Question

Solve the following initial value problems and leave the solution in implicit form. Use graphing software to plot the solution. If the implicit solution describes more than one function, be sure to indicate which function corresponds to the solution of the initial value problem.$$y^{\prime}(t)=\frac{2 t^{2}}{y^{2}-1}, y(0)=0$$

Answer

**step1 Identify and Separate Variables**

The given differential equation is a first-order ordinary differential equation. We can identify that it is a separable differential equation because the terms involving the dependent variable 'y' and the independent variable 't' can be isolated on opposite sides of the equation.

$$ y^{\prime}(t)=\frac{2 t^{2}}{y^{2}-1} $$

Rewrite $$y^{\prime}(t)$$ as $$\frac{dy}{dt}$$ and then multiply both sides by $$(y^2 - 1)$$ and by $$dt$$ to separate the variables.

$$ (y^2 - 1) dy = 2t^2 dt $$

**step2 Integrate Both Sides**

Now that the variables are separated, integrate both sides of the equation. The left side is integrated with respect to 'y', and the right side is integrated with respect to 't'. Remember to include a constant of integration, C.
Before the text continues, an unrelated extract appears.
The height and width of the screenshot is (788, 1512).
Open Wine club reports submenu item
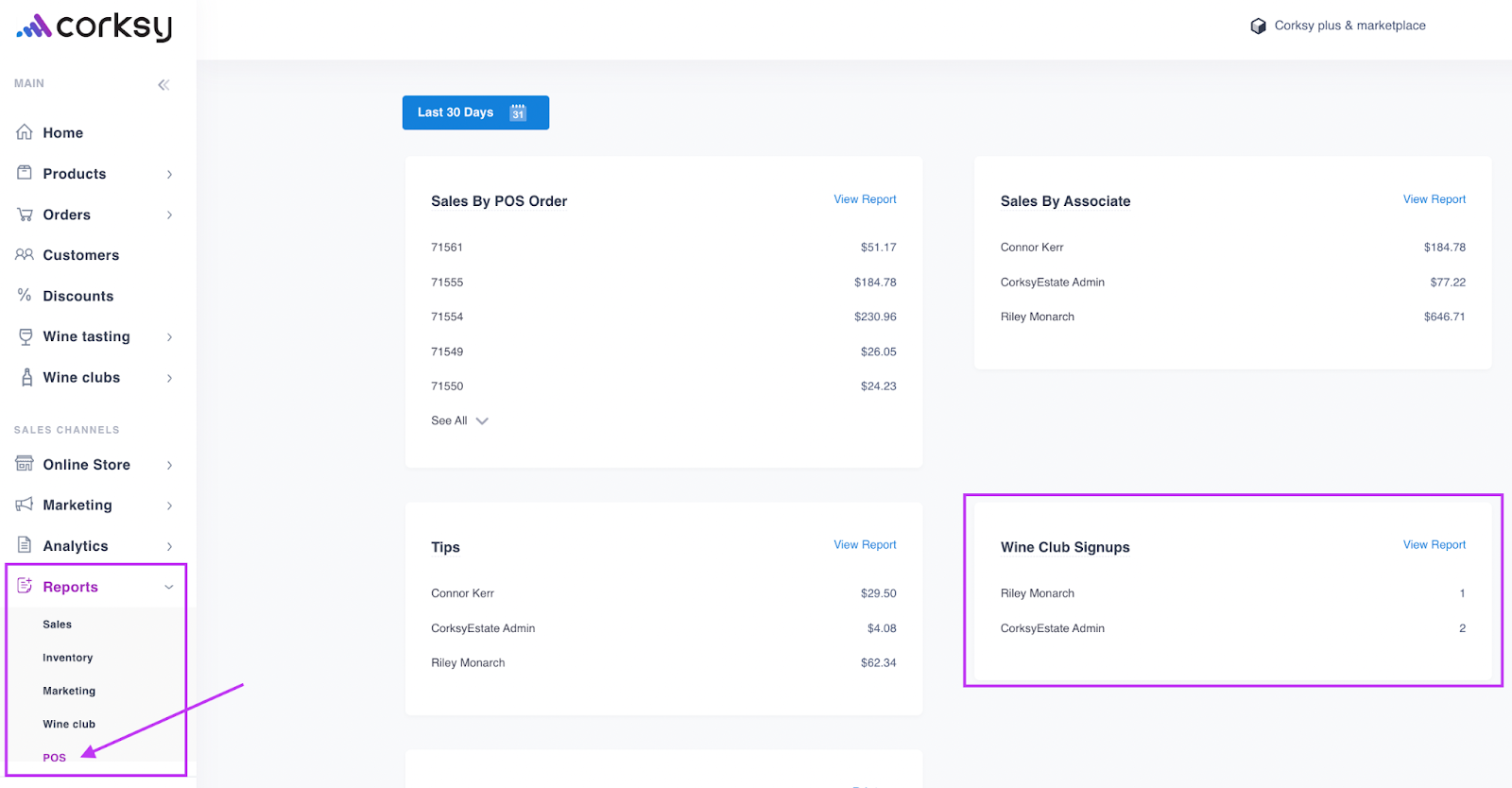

$$ \int (y^2 - 1) dy = \int 2t^2 dt $$

Perform the integration for each side:

$$ \frac{y^3}{3} - y = \frac{2t^3}{3} + C $$

**step3 Apply the Initial Condition**

The problem provides an initial condition, $$y(0)=0$$. This means when $$t=0$$, the value of $$y$$ is $$0$$. Substitute these values into the implicit solution obtained in the previous step to find the specific value of the constant C.
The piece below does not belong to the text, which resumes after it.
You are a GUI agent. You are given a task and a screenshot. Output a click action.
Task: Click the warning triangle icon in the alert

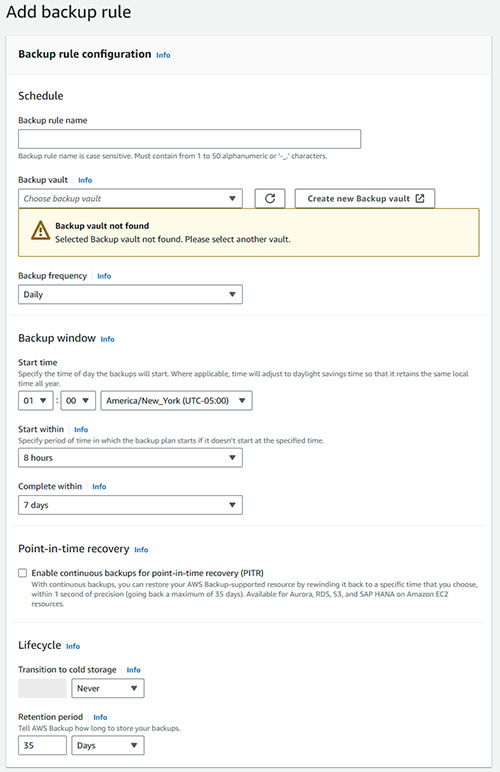click(x=40, y=230)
$$ \frac{(0)^3}{3} - (0) = \frac{2(0)^3}{3} + C $$

Simplify the equation to solve for C:

$$ 0 - 0 = 0 + C $$

$$ C = 0 $$

**step4 Write the Implicit Solution**

Substitute the value of C back into the implicit solution from Step 2 to obtain the particular solution to the initial value problem in implicit form. To simplify, we can multiply the entire equation by 3 to remove the denominators.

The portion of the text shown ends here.